Victoria Vonapartis is slowly taking over the Montreal photography scene one photoshoot at a time. This talented young photographer isn’t afraid to step outside of her comfort zone to get that perfect shot. In fact, we got to meet her not too long ago at our very first networking event. She’s definitely picture perfect. We were lucky enough to have her agree for an interview so she could further explain her passion.
BWR: What inspired you to become a photographer?
Victoria: When I was younger my dad would always record birthday parties and family gatherings on a small JVC video camera. As I grew older, my dad handed me that same video camera. I started out my journey filming and capturing these family memories. I didn’t know it at the time but I was slowly building a strong passion for film making and photography at the same time. When people ask me what inspired me to start photography I always have a tough time answering. As silly as it sounds I feel like I was born with a camera in my hands. Overall, I think my dad was the one person who inspired my passion for photography.
BWR: What would you say is your favorite part of photography?
Victoria: Oh my, I love everything about photography! It’s so insane that I have this crazy power to freeze time. Aside from freezing moments in time, I really love the connections I make through something that I love. I’ve met so many amazing creative people through photoshoots, company collaborations and networking events. Creating art really isn’t the same when you’re by yourself in your room. I much rather work in a team!
BWR: Being a freelancer and trying to grow your business has its number of challenges. What is the most challenging part of your job?
Victoria: I completely agree that trying to grow a business is difficult but it’s also exciting at the same time. The most challenging part about my job is trying to gain recognition for the work I produce. There are many times where clients or companies forget to credit me on images I have taken. It hurts as a photographer to know that your work goes unrecognized. You feel as though your work has no value.
Sometimes people just don’t understand how a simple tag in the caption of a post can help the photographer reach out to possible clients that we can’t reach out to on our own. This is how our works gets spread around and this is basically how I’ve gotten many jobs. I don’t mind hustling day in and day out as I do but I really cannot stress enough how important it is to give credit to anyone who has worked on any form of project.
BWR: What is your number one marketing strategy?
Victoria: One ‘strategy’ I would say I use is just to be active with the people who I’ve either created with, will create with in the future or am presently creating with. It’s important that people you work with feel valued as well. I say strategy with quotes simply because it doesn’t feel like a real strategy to me. It just feels natural. I always like to keep in touch and check in with present, future or past clients. I genuinely care a lot about people I work with or create with. So for myself, this is just normal. A simple message to those who you are involved with can brighten someone’s day. At the same time this reminds them that you are still active and working! I’ve made a bunch of friends just through jobs. My clients sometimes become my friends! It’s a win win really.
BWR: Where do you get your inspiration from?
Victoria: I try to focus a lot of time and energy on searching for new photographers on Instagram mainly.
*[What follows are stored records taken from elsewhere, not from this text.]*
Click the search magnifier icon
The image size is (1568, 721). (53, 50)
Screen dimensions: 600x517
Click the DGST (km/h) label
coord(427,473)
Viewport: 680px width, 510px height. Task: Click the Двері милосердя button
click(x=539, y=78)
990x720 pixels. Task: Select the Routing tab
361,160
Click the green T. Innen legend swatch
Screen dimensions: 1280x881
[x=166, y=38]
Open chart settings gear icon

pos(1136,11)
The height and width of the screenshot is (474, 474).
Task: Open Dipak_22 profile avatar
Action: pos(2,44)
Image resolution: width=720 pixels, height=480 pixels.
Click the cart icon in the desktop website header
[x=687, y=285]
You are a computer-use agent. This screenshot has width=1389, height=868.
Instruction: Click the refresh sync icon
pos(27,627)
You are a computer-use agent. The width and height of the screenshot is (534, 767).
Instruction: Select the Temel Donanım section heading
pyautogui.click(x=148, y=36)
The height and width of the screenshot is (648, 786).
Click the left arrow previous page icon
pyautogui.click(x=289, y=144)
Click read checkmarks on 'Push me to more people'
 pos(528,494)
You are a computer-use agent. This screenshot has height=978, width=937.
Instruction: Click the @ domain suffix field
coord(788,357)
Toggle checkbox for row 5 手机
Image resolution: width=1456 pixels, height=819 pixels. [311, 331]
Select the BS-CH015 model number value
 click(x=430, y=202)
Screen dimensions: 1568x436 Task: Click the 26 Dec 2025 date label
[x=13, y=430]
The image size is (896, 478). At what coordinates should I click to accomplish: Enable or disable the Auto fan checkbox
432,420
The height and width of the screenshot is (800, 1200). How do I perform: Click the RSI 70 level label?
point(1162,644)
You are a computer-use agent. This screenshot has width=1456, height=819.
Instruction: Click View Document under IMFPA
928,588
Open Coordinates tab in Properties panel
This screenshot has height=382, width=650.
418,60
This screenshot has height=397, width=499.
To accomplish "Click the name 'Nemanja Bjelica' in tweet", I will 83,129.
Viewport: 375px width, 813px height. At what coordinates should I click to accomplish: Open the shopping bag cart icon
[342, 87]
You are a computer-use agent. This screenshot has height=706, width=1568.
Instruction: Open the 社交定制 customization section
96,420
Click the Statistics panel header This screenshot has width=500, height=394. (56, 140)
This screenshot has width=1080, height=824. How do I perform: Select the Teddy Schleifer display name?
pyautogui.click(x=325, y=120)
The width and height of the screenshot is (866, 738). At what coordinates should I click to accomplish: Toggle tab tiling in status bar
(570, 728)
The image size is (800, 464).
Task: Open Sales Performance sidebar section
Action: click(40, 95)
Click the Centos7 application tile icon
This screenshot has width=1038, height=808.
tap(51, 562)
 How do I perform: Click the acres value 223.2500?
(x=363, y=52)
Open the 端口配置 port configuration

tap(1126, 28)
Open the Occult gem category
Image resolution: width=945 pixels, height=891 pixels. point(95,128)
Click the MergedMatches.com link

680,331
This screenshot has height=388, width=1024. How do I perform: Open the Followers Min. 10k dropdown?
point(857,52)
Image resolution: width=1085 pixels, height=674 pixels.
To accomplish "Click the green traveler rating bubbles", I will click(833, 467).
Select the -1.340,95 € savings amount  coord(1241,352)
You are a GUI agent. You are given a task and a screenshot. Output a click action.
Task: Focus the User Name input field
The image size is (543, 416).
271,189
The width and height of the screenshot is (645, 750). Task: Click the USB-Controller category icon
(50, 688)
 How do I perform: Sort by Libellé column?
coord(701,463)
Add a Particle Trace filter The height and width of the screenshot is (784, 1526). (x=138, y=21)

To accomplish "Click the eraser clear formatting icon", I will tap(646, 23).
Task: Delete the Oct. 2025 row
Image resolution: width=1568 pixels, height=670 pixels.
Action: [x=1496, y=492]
I do respect the original masters of photography for sure like Richard Avedon but what these photographers have done is not what I want to do. It’s important to find a certain type of photography you like and stick to it. If you jump around everywhere you lack focus on what it is you want to do! Social media is a big game changer and I love scrolling endlessly while I should be getting sleep. Instead, I’m finding awesome creatives. Some of which are local here in Montreal!
BWR: How do you deal with competition?
Victoria: I try to not see this field as a competition even if maybe it is. There was a point in time where I was driving myself crazy. I was constantly comparing my work to others. It wasn’t really healthy. Everyone has their own way of expressing themselves and the beauty of it all is that we all take different paths to reach our goals. I believe if you work hard enough and focus on yourself/ your work you will get to your end goal, whatever that may be. If anything, photography should be considered a team effort. Take editorial photography for example. Without your assistants, models, art directors, makeup artists (etc.) there is essentially nothing to capture!
BWR: What has been your biggest accomplishment to date? What are you most proud of?
Victoria: My biggest accomplishment at the moment is creating a body of work in a small photo book I created just for myself. The book is a collection of photos from local Montreal companies I started working with. It’s really important to me because I can see the progress in my work as I flip the pages. Documenting and acknowledging your past work really does open your eyes to how far you have come. There is only one copy in the world which I own but I did this all by myself and for that I am so proud.
BWR: Where do you see yourself in 10 years? What is your main goal?
Victoria: This is probably the most stressful question yet! In 10 years I hope to be established in Montreal and recognized as a photographer. My dream is to open up a small local studio space for myself. I want this space to promote creativity and team work. I also would love to have a contract with a brand outside of Montreal. I would like to also host an event at one point in time to say thank you and give back to the people who first believed in myself and my work before I had a portfolio to even show them. I seriously am so grateful and definitely will not forget those who gave me a chance.